My question is whether Intel investing in AVX-512 is wise, given that:
-Most existing code is not aware of AVX anyway;
-Developers are especially wary of AVX-512, since they expect it to be discontinued soon.
Consequently, wouldn't Intel be better off by using the silicon dedicated to AVX-512 to speed up instruction patterns that are actually used?
AVX-512 is not going to be discontinued. Intel's reticence/struggling with having it on desktop is irritating but it's here to stay on servers for a long time.
Writing code for a specific SIMD instruction set is non-trivial, but most code will get some benefit by being compiled for the right ISA. You don't get the really fancy instructions because the pattern matching in the compiler isn't very intelligent but quite a lot of stuff is going to benefit by magic.
Even without cutting people without some AVX off, you can have a fast/slow path fairly easily.
My point is that vector instructions are fundamentally necessary and thus "what does it signal" evaluates to "nothing surprising".
Sure, REP STOSB/MOVSB make for a very compact memset/memcpy, but their performance varies depending on CPU feature flags, so you're going to want multiple codepaths anyway.
And vector instructions are vastly more flexible than just those two.
Also, I have not met developers who expect AVX-512 to be discontinued (the regrettable ADL situation notwithstanding; that's not a server CPU). AMD is actually adding AVX-512.
Anyone using software that benefits from vector instructions. That includes a variety of compression, search, and image processing algorithms. Your JPEG decompression library might be using SSE2 or Neon. All high-end processors have included some form of vector instruction for like 20+ years now. Even the processor in my old eBook reader has the ARM Neon instructions.

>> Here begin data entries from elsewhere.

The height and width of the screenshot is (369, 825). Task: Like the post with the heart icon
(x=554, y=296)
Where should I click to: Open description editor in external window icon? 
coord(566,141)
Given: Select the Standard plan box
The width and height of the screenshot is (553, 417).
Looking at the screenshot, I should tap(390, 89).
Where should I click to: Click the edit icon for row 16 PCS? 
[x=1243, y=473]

Why would it be irrelevant? Even the paucity of availability isn't really a problem - the big winners here are server users in data centers, not desktops or laptops. How much string parsing and munging is happening ingesting big datasets right now? If running a specially optimized function set on part of your fleet reduces utilization, that's direct cost savings you realize. If the AMD is then widening that support base, you're deeply favoring expanding usage while you scale up.
Given Intel's AVX extension could cause silent failures on servers (very high work load for prolonged time, compare to end user computers), I'm not sure it would be a big win for servers either: https://arxiv.org/pdf/2102.11245.pdf.

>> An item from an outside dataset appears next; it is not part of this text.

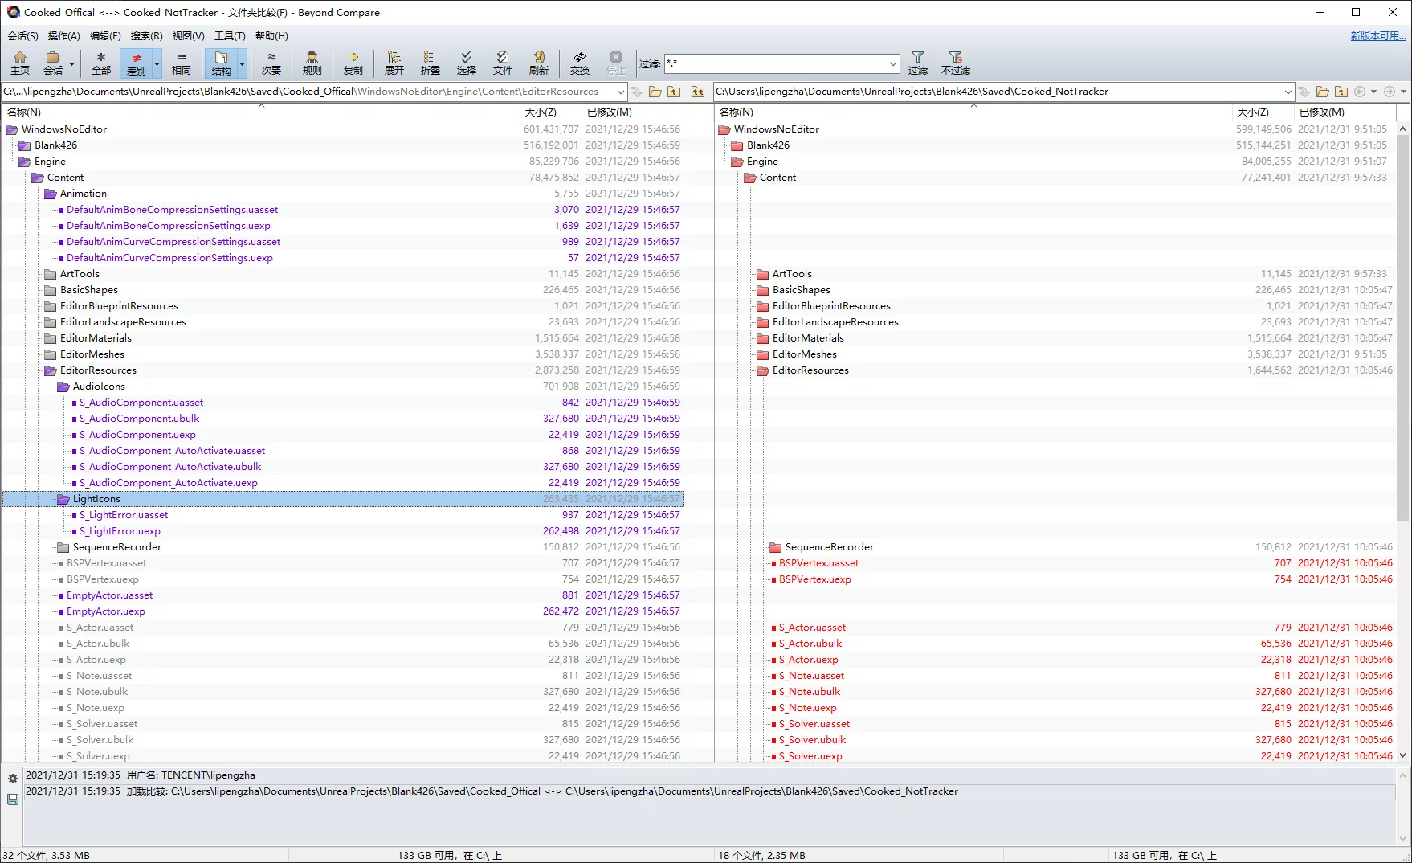Screen dimensions: 1412x863
Task: Open the right folder path dropdown
Action: pos(1288,92)
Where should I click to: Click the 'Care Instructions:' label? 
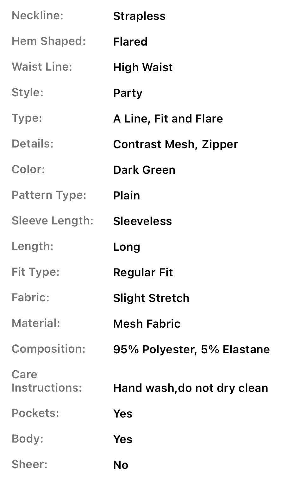tap(47, 381)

I'm downvoting you because the assertion you're implying--that use of AVX increases soft failure rates more than using non-AVX instructions would--is not sustained by the source you use as reference.
Indeed, I'd summarise that source as "At Facebook sometimes weird stuff happens. We postulate it's not because of all the buggy code written by Software Engineers like us, it must be hardware. As well as lots of speculation about hypothetical widespread problems that would show we're actually not writing buggy software, here's a single concrete example where it was hardware".
If anything I'd say that Core 59 is one of those exceptions that prove the rule. This is such a rare phenomenon that when it does happen you can do the work to pin it down and say yup, this CPU is busted - if it was really commonplace you'd constantly trip over these bugs and get nowhere. There probably isn't really, as that paper claims, a "systemic issue across generations" except that those generations are all running Facebook's buggy code.
One interesting anecdote is that HPC planning for exascale included significant concern about machine failures and (silent) data corruption. When running at large enough scale, even seemingly small failure rates translate into "oh, there goes another one".